> _Work to complete_
1) Answer these from the Cyp passerinum thread:
(a) How tall is the plant blooming inside?
(b) What genus does its tiny flower remind the first poster of?
(c) What growing conditions has the first poster found the species prefers?
2) Extend the Cyp passerinum thread from its last post.

> _Source_
▶

# Cyp passerinum



## parvi_17 (Apr 26, 2009)

It will still be a while before the Cyps outside show any action, but I would like to share this with all of you, blooming inside now. This first bloom seedling is smaller than my passerinum outside, but the flower is the same size. It is really, really tiny, as you can see with my gigantic fingers holding a penny next to it - it reminds me of Mexipedium. It has a spicy fragrance. The ruler in the one pic is hard to see, but the plant is 4" (10cm) tall. Last year the one outside grew at least twice that height, and it was also a first bloomer last year.

Cyp passerinum is quite uncommon in cultivation, even here, where plants can be found in the wild 30 minutes from home. While not the showiest orchid I find it very charming and quite a novelty, and it is one reason to brave the horrible winters here and keep a garden, as it is almost impossible to grow in areas much warmer than this. So far I've found it likes a gritty soil in the shade, with ample moisture.


----------



## Jorch (Apr 26, 2009)

oh wow!! so cute! 

I've always wanted to grow one of these and x alaskanum, but I'm not sure if they'll like the coastal weather :sob:


----------



## Rick (Apr 26, 2009)

Great stuff:clap::clap:

One advantage to living in the Great White North!!


----------



## smartie2000 (Apr 26, 2009)

Cute one!:clap:
you have a super small plant. I remember the herbarium sheet at the UofA had taller stems and possibly larger blooms.

◀

(Records in a dataset)
▶

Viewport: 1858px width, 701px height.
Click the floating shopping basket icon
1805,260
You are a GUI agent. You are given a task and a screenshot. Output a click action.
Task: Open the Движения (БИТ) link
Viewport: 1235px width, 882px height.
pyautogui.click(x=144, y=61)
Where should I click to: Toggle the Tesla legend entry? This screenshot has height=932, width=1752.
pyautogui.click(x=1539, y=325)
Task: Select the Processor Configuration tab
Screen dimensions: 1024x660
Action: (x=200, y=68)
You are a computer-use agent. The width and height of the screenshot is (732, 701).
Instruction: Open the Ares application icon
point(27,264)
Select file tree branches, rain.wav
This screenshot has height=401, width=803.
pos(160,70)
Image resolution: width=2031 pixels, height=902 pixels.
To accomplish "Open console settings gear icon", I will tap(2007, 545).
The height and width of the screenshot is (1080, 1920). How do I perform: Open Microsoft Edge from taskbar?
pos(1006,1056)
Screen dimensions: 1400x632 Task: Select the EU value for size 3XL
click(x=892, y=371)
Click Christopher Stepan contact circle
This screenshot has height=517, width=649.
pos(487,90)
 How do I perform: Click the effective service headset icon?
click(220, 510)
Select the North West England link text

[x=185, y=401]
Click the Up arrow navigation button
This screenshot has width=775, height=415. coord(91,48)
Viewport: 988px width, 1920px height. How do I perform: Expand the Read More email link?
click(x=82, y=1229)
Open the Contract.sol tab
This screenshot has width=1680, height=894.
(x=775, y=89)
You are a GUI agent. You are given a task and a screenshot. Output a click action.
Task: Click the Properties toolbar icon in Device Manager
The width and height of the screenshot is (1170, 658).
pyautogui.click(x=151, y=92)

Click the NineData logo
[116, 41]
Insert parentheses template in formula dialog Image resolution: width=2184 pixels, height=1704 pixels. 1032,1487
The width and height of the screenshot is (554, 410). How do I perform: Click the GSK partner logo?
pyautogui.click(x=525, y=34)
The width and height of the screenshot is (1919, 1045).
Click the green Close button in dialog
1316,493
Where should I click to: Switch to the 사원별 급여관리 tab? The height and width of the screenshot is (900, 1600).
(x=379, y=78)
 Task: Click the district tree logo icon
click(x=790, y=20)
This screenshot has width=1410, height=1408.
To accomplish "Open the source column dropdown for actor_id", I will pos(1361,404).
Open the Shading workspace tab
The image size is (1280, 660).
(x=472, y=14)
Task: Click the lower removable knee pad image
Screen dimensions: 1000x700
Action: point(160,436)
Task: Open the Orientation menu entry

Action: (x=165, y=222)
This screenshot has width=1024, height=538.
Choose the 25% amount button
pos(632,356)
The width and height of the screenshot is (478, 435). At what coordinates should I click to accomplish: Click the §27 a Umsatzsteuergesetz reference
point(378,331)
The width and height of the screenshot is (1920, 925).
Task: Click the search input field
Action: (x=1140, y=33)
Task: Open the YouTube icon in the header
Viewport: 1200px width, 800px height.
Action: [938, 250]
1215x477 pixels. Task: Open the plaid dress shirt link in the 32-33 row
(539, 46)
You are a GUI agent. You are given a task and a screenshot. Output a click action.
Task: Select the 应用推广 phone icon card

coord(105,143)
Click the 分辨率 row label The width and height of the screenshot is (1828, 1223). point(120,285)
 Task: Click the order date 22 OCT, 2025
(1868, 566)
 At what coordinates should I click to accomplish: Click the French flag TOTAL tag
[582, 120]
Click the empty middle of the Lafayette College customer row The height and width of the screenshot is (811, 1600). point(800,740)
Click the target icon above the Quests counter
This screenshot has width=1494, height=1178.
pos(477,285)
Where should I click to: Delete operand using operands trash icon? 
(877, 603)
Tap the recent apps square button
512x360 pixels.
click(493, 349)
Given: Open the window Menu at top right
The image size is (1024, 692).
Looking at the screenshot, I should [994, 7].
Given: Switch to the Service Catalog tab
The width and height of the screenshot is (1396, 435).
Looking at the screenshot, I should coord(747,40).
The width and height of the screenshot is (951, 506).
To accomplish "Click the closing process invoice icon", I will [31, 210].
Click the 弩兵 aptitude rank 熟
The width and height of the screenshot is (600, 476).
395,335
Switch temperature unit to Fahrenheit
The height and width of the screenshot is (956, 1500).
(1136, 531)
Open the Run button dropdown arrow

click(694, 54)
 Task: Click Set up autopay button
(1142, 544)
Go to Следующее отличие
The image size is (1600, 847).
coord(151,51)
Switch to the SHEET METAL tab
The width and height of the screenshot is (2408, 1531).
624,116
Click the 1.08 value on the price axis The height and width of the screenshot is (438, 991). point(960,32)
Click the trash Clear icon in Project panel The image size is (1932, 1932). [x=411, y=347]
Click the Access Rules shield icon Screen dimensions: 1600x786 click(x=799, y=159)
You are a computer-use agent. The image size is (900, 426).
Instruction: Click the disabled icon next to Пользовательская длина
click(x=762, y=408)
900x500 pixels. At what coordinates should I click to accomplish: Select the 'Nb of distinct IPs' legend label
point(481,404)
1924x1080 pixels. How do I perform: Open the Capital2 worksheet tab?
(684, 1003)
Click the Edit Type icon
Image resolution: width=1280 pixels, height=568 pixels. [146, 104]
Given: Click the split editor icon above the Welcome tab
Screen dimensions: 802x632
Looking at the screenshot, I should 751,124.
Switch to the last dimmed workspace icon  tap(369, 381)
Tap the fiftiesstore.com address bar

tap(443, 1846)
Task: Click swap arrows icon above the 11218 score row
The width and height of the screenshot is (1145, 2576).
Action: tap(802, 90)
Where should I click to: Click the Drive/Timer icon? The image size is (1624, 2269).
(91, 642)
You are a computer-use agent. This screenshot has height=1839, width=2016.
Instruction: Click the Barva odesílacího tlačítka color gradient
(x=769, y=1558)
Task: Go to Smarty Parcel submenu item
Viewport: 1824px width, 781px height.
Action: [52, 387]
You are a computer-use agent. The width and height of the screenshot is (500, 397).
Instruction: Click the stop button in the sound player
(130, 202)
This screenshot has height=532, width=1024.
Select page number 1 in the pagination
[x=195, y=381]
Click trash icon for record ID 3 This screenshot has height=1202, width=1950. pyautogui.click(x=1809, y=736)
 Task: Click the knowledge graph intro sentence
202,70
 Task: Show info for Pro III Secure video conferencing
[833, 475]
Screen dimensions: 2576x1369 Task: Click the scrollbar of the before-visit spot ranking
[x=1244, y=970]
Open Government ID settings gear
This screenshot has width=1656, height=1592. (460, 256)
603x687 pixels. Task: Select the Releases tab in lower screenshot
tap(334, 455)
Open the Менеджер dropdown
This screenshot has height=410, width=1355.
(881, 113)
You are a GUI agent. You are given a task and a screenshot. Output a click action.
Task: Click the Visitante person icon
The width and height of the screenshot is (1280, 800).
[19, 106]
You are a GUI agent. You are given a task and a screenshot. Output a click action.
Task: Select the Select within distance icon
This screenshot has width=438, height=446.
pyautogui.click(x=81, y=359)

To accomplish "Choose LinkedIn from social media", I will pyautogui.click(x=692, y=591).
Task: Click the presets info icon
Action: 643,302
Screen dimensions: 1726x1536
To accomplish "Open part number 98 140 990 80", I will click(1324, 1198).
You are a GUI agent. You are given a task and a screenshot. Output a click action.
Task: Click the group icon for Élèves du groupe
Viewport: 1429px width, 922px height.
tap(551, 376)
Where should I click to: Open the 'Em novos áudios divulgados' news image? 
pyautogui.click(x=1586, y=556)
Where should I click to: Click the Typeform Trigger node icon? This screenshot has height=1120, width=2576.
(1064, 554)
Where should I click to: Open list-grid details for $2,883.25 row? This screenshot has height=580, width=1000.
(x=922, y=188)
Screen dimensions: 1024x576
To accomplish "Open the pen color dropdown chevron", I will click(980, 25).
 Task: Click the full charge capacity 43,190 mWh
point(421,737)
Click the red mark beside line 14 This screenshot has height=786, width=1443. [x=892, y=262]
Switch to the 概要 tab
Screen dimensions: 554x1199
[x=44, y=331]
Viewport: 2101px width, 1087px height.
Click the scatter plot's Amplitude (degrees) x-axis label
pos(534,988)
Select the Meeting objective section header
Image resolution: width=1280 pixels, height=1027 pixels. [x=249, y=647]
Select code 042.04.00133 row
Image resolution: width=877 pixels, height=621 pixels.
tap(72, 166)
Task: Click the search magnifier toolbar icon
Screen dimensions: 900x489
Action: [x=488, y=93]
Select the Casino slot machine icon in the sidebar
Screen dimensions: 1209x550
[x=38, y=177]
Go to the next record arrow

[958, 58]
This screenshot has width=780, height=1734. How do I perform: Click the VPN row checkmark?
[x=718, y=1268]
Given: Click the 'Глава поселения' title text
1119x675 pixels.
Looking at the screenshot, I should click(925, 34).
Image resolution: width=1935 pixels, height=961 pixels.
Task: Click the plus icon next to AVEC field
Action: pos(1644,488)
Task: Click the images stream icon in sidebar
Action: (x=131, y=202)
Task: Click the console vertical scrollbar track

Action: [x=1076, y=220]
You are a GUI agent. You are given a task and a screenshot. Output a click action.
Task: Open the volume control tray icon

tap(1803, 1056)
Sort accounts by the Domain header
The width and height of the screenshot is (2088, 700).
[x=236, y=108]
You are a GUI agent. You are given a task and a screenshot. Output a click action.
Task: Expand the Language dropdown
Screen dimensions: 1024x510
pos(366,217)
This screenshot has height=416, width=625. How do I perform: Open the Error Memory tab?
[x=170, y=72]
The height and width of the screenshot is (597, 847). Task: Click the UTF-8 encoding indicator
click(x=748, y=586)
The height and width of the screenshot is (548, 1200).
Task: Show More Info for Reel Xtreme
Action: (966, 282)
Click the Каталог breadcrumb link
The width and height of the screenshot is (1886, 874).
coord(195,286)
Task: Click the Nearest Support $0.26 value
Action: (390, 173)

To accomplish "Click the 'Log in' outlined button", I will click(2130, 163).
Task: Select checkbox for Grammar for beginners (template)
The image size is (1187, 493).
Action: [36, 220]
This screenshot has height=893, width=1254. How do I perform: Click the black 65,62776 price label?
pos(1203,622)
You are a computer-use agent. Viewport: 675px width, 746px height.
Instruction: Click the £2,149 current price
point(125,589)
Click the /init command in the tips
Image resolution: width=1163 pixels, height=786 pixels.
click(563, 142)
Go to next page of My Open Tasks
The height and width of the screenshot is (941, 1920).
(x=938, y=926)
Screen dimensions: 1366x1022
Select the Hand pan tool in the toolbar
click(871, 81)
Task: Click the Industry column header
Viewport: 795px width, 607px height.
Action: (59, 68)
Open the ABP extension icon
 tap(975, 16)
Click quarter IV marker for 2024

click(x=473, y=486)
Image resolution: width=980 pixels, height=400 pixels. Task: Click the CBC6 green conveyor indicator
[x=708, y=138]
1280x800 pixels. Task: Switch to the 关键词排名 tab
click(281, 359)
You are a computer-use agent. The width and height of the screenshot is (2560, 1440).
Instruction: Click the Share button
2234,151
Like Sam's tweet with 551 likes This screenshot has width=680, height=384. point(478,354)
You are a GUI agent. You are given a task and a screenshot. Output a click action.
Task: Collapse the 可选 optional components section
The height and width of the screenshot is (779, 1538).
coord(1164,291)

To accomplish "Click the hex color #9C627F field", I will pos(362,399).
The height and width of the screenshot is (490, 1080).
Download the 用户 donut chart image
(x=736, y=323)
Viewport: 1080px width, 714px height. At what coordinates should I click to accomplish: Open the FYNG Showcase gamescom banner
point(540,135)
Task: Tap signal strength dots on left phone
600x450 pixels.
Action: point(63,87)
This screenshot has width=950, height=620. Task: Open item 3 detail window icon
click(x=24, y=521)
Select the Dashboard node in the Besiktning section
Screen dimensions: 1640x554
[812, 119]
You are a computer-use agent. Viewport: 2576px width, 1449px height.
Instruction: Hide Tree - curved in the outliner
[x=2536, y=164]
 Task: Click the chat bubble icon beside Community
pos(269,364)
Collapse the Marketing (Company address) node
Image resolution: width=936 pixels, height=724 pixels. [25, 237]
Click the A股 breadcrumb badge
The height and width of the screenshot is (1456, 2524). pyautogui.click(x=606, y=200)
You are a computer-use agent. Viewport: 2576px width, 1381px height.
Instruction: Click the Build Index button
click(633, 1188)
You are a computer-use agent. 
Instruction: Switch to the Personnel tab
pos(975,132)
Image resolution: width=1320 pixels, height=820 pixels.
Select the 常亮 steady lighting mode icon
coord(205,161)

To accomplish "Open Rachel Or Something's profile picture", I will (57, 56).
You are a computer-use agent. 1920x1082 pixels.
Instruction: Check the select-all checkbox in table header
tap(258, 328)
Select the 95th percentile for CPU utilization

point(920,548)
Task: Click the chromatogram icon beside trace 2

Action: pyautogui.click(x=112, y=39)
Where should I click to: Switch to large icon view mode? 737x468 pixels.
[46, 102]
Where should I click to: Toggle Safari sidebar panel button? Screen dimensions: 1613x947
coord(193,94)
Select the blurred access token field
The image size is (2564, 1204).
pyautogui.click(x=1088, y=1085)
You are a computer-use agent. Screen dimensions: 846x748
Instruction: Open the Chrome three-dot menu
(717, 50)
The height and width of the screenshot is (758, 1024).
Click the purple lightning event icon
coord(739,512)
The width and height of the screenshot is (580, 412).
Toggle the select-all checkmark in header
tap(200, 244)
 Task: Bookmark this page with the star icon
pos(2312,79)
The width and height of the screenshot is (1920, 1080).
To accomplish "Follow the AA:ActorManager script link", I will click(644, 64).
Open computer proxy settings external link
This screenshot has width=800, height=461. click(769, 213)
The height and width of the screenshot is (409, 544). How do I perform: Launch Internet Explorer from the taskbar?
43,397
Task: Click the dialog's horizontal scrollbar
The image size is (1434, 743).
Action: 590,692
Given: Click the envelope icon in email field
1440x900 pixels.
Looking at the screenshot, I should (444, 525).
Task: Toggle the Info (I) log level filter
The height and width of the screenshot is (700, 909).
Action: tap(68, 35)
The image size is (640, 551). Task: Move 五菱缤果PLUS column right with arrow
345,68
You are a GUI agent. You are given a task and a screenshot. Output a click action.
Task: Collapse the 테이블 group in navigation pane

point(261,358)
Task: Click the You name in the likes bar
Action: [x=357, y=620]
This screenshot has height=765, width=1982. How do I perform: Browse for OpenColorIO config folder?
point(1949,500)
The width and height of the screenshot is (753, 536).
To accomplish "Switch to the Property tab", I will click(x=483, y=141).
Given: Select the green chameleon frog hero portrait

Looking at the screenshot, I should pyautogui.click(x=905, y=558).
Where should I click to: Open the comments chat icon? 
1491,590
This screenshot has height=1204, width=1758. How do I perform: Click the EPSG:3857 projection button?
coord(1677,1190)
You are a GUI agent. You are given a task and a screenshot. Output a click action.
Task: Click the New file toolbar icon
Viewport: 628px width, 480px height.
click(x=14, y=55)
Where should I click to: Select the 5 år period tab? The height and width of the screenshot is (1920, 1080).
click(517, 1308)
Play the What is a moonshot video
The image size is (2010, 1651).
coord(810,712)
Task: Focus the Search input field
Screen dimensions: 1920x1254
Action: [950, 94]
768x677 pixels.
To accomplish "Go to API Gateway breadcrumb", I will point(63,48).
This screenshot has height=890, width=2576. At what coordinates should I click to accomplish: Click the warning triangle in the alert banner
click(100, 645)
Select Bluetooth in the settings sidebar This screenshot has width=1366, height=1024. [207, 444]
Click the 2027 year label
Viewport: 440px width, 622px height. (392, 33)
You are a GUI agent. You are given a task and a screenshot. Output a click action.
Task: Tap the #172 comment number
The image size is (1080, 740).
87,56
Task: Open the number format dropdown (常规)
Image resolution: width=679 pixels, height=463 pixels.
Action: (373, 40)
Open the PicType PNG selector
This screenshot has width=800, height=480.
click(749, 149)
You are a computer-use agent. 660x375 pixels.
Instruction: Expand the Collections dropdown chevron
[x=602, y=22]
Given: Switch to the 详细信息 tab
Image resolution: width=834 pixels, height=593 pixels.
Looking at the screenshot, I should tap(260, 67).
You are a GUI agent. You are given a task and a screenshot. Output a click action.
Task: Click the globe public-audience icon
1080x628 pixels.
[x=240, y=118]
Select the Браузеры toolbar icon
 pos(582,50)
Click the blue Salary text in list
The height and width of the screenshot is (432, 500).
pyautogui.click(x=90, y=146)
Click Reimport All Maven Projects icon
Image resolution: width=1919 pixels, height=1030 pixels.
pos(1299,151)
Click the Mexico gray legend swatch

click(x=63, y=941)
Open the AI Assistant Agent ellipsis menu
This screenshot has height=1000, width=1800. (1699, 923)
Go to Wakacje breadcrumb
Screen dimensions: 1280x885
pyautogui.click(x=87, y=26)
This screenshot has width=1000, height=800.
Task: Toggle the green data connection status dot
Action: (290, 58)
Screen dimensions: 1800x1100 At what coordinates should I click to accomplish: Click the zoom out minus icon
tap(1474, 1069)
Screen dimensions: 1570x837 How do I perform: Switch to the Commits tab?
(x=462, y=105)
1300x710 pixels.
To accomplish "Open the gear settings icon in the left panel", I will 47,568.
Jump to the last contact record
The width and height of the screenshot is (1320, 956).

◀

> _Answers provided_
1)
(a) 4" (10cm)
(b) Mexipedium
(c) A gritty soil in the shade, with ample moisture

2)
I found my photos of the sheet collected in 1987, but I didn't put a ruler.


----------



## Kevin (Apr 26, 2009)

Wow! 4" tall?! I've seen those in the wild before, but they were never that small! Did you get this from Garden Slippers?


----------



## parvi_17 (Apr 27, 2009)

I'm quite sure that this plant is only 4" tall because it is young. It will likely increase in size in future years. However, I doubt the flower will get too much bigger, maybe a little.


----------



## biothanasis (Apr 27, 2009)

This is so amazing!!!! I love it!!!


----------



## Bolero (Apr 27, 2009)

That is tiny, looks beautifully grown and very cute.


----------



## SlipperKing (Apr 27, 2009)

Man that is tiny! I'm afraid I would of stomped on it and never seen that in the wild!


----------



## parvi_17 (Apr 27, 2009)

Bolero said:


> That is tiny, looks beautifully grown and very cute.



Thanks - it is beautifully grown but not by me - it's a new acquisition. Hopefully the one I have in the garden will turn out nice too.


----------



## NYEric (Apr 27, 2009)

Cool, I think someone may have stolen the reginae alb. I planted outside so be careful.


----------



## parvi_17 (Apr 27, 2009)

NYEric said:


> Cool, I think someone may have stolen the reginae alb. I planted outside so be careful.



I've always worried about theft...my property is protected by security cameras, etc. but I still worry... I hope your plant wasn't stolen!


----------



## KyushuCalanthe (Apr 27, 2009)

Neat little species that most can only see in pictures. It is curious how this species and C. guttatum are relatively easy within their native range, but really difficult further south. True boreal plants!


----------



## CodPaph (Apr 28, 2009)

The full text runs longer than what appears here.